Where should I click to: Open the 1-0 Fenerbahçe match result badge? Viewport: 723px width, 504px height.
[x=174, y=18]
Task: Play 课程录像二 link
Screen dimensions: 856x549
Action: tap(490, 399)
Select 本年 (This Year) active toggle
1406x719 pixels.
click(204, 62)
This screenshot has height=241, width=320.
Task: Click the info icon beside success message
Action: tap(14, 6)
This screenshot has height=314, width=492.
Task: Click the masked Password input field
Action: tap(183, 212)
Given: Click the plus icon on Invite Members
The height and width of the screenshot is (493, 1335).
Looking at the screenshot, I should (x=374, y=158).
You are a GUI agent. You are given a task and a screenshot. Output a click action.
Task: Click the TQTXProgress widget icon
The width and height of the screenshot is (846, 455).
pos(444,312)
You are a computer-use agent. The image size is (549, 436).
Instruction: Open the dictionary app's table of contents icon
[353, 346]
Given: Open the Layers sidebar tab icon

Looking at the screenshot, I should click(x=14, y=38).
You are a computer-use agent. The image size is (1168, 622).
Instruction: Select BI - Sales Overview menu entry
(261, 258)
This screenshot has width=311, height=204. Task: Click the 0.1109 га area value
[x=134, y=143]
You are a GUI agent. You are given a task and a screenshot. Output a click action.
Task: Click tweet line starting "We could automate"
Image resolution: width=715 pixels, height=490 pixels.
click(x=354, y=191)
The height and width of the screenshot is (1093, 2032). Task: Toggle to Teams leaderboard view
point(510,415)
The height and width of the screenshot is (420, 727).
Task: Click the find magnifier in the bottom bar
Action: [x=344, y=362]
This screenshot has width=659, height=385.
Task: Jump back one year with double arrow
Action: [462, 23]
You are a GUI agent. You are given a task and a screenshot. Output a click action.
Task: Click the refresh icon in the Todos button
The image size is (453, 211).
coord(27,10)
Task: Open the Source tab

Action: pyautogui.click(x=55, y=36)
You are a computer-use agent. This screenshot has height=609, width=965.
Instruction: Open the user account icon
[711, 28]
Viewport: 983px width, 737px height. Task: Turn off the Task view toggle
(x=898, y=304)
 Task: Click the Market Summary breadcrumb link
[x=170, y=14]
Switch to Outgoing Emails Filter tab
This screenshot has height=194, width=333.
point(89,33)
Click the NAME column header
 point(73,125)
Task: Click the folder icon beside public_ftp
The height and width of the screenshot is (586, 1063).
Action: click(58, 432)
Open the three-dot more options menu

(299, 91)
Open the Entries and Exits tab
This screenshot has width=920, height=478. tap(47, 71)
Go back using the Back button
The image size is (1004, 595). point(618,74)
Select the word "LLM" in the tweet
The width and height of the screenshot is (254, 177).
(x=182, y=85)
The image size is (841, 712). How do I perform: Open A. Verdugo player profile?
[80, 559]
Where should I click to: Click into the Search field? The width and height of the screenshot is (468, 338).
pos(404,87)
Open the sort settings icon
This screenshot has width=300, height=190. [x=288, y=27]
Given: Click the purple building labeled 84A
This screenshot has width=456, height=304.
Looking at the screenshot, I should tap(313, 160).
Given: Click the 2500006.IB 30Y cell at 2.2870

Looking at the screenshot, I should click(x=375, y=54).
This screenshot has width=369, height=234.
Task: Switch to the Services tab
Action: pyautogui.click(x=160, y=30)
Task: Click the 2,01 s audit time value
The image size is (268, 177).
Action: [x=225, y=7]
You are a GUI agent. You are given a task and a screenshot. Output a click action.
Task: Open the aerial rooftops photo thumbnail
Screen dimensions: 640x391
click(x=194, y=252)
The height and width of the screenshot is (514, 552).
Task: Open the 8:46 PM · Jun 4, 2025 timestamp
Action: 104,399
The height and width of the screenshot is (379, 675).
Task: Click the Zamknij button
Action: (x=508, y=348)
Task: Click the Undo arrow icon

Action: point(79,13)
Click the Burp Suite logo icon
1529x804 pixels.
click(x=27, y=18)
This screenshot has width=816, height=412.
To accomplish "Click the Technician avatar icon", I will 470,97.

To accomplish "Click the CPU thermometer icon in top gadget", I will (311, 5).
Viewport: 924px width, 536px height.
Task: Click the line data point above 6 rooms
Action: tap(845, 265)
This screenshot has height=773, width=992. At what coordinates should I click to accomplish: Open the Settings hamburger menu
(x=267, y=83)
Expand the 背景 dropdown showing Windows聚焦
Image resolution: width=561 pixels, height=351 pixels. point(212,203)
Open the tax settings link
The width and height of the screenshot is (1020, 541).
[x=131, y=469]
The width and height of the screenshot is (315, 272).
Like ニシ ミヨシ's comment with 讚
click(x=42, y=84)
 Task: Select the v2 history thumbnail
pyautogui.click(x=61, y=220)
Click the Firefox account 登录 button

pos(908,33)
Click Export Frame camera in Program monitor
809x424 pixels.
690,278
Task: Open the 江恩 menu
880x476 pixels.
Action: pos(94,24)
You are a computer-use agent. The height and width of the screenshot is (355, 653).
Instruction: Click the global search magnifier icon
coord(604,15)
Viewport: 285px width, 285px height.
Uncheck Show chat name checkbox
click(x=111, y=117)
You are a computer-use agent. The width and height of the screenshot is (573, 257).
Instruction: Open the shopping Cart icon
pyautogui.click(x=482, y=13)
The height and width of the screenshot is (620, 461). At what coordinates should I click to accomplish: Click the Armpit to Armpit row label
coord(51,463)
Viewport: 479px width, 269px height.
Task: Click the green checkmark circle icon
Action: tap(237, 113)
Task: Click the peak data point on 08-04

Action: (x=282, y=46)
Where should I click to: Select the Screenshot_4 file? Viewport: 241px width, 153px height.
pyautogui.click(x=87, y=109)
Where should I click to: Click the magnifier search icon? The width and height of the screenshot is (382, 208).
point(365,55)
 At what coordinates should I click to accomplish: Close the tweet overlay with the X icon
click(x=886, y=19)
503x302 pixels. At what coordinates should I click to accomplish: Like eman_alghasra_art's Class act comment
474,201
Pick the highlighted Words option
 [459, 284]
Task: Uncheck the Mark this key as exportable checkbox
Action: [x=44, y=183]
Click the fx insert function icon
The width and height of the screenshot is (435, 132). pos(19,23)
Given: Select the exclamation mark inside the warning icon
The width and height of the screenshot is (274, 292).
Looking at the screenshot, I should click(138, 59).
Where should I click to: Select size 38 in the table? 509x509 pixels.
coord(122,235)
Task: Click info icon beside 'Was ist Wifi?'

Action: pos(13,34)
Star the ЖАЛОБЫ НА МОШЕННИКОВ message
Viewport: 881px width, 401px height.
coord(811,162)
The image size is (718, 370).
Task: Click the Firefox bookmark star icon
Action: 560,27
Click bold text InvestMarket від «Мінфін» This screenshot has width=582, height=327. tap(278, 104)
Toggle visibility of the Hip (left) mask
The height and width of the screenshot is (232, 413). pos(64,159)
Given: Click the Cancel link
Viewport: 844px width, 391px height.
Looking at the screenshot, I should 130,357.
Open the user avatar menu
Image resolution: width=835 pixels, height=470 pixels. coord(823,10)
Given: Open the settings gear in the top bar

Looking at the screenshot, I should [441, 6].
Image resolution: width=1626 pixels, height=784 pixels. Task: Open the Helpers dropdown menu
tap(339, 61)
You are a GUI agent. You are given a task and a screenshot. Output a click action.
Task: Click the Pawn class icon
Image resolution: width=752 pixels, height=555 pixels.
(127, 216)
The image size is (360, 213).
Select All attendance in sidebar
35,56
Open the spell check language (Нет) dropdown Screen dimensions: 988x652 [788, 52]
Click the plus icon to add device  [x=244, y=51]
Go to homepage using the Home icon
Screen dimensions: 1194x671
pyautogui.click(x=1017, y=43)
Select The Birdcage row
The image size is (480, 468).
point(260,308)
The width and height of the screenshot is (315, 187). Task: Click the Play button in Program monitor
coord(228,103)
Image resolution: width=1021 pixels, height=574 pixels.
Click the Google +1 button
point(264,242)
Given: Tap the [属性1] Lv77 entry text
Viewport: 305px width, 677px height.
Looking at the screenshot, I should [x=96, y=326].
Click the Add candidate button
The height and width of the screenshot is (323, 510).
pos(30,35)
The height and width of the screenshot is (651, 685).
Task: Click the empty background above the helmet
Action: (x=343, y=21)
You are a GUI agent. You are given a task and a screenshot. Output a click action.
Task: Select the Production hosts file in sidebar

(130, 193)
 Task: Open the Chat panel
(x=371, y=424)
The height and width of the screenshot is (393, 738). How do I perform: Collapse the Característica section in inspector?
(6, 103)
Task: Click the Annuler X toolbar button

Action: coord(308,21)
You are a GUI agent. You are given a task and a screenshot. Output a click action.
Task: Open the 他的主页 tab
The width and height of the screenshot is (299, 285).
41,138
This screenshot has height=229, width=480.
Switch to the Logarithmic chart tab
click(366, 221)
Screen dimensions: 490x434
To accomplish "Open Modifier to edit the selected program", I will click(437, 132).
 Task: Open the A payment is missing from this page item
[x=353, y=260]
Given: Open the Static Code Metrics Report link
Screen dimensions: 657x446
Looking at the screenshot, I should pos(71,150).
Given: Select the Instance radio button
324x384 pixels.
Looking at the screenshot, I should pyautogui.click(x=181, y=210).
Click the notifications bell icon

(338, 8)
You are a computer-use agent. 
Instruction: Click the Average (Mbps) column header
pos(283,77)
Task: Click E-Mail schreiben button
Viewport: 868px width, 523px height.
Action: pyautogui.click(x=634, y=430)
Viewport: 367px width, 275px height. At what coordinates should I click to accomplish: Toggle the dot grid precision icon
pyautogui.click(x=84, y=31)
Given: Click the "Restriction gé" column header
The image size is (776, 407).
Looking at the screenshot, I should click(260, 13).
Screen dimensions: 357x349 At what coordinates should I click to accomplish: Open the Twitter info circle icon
+--
**Work order:** Only the lines above from the one with "Open the user avatar menu" up to and including the one with "Click the Add candidate button" should be repeated, exactly as written.

**Solved problem:**
Open the user avatar menu
Image resolution: width=835 pixels, height=470 pixels. coord(823,10)
Given: Open the settings gear in the top bar

Looking at the screenshot, I should [441, 6].
Image resolution: width=1626 pixels, height=784 pixels. Task: Open the Helpers dropdown menu
tap(339, 61)
You are a GUI agent. You are given a task and a screenshot. Output a click action.
Task: Click the Pawn class icon
Image resolution: width=752 pixels, height=555 pixels.
(127, 216)
The image size is (360, 213).
Select All attendance in sidebar
35,56
Open the spell check language (Нет) dropdown Screen dimensions: 988x652 [788, 52]
Click the plus icon to add device  [x=244, y=51]
Go to homepage using the Home icon
Screen dimensions: 1194x671
pyautogui.click(x=1017, y=43)
Select The Birdcage row
The image size is (480, 468).
point(260,308)
The width and height of the screenshot is (315, 187). Task: Click the Play button in Program monitor
coord(228,103)
Image resolution: width=1021 pixels, height=574 pixels.
Click the Google +1 button
point(264,242)
Given: Tap the [属性1] Lv77 entry text
Viewport: 305px width, 677px height.
Looking at the screenshot, I should [x=96, y=326].
Click the Add candidate button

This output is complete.